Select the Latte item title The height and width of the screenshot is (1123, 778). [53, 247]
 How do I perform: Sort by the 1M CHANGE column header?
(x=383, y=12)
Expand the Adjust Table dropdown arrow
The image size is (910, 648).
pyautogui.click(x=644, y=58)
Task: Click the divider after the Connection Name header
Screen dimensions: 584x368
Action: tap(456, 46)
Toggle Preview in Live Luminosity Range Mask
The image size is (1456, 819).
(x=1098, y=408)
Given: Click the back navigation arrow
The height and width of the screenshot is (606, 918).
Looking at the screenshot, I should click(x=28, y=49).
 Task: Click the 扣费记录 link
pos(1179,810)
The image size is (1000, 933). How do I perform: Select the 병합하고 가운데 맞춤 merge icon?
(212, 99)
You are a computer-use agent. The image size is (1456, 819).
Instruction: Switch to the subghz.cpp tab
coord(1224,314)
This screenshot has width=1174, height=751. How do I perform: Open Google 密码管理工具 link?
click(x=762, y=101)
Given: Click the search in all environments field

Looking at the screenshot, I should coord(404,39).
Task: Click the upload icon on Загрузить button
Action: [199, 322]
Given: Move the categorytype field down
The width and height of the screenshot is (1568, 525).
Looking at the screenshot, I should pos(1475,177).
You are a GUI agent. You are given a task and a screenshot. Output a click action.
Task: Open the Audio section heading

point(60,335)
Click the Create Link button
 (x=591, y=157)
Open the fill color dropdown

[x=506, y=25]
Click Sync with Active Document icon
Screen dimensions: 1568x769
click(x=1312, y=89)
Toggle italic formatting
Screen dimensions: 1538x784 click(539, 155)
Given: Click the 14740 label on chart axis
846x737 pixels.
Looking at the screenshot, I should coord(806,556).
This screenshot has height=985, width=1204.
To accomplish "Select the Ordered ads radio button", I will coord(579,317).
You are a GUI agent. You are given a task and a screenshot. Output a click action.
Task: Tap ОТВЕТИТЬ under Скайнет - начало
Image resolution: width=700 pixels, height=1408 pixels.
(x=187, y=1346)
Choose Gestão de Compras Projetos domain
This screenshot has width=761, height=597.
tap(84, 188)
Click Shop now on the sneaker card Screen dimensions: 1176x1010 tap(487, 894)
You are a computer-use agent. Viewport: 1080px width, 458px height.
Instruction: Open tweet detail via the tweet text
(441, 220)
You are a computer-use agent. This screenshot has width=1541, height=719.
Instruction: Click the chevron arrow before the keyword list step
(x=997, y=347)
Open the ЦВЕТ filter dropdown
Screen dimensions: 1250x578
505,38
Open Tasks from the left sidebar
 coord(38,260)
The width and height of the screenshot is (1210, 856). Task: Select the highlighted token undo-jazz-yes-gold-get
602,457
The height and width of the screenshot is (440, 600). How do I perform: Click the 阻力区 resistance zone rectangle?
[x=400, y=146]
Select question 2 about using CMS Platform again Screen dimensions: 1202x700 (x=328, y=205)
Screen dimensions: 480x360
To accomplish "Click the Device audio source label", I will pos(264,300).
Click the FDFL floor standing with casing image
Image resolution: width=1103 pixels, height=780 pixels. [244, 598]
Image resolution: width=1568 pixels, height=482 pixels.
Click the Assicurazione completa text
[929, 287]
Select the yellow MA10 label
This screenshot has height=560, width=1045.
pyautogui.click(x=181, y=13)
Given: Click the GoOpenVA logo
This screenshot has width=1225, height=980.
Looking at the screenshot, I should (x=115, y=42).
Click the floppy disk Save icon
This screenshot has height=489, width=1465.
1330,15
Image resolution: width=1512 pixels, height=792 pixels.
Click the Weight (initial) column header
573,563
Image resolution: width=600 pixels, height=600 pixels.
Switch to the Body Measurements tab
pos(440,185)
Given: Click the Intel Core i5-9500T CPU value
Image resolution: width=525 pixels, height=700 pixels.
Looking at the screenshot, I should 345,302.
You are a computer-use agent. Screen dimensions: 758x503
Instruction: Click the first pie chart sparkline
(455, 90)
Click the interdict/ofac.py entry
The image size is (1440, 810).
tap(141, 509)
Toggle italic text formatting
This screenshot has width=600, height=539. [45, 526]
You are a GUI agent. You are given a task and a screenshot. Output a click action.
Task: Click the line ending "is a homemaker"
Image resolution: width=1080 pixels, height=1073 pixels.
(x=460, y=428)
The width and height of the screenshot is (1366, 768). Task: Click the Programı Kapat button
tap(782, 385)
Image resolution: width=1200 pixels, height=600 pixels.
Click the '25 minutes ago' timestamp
- - -
## ACTIVITY
The answer is the run of lines above from the line containing "The width and height of the screenshot is (1210, 856)." through the line containing "You are a computer-use agent. Screen", copied exactly and alone.

## EXERCISE SOLUTION
The width and height of the screenshot is (1210, 856). Task: Select the highlighted token undo-jazz-yes-gold-get
602,457
The height and width of the screenshot is (440, 600). How do I perform: Click the 阻力区 resistance zone rectangle?
[x=400, y=146]
Select question 2 about using CMS Platform again Screen dimensions: 1202x700 (x=328, y=205)
Screen dimensions: 480x360
To accomplish "Click the Device audio source label", I will pos(264,300).
Click the FDFL floor standing with casing image
Image resolution: width=1103 pixels, height=780 pixels. [244, 598]
Image resolution: width=1568 pixels, height=482 pixels.
Click the Assicurazione completa text
[929, 287]
Select the yellow MA10 label
This screenshot has height=560, width=1045.
pyautogui.click(x=181, y=13)
Given: Click the GoOpenVA logo
This screenshot has width=1225, height=980.
Looking at the screenshot, I should (x=115, y=42).
Click the floppy disk Save icon
This screenshot has height=489, width=1465.
1330,15
Image resolution: width=1512 pixels, height=792 pixels.
Click the Weight (initial) column header
573,563
Image resolution: width=600 pixels, height=600 pixels.
Switch to the Body Measurements tab
pos(440,185)
Given: Click the Intel Core i5-9500T CPU value
Image resolution: width=525 pixels, height=700 pixels.
Looking at the screenshot, I should 345,302.
You are a computer-use agent. Screen dimensions: 758x503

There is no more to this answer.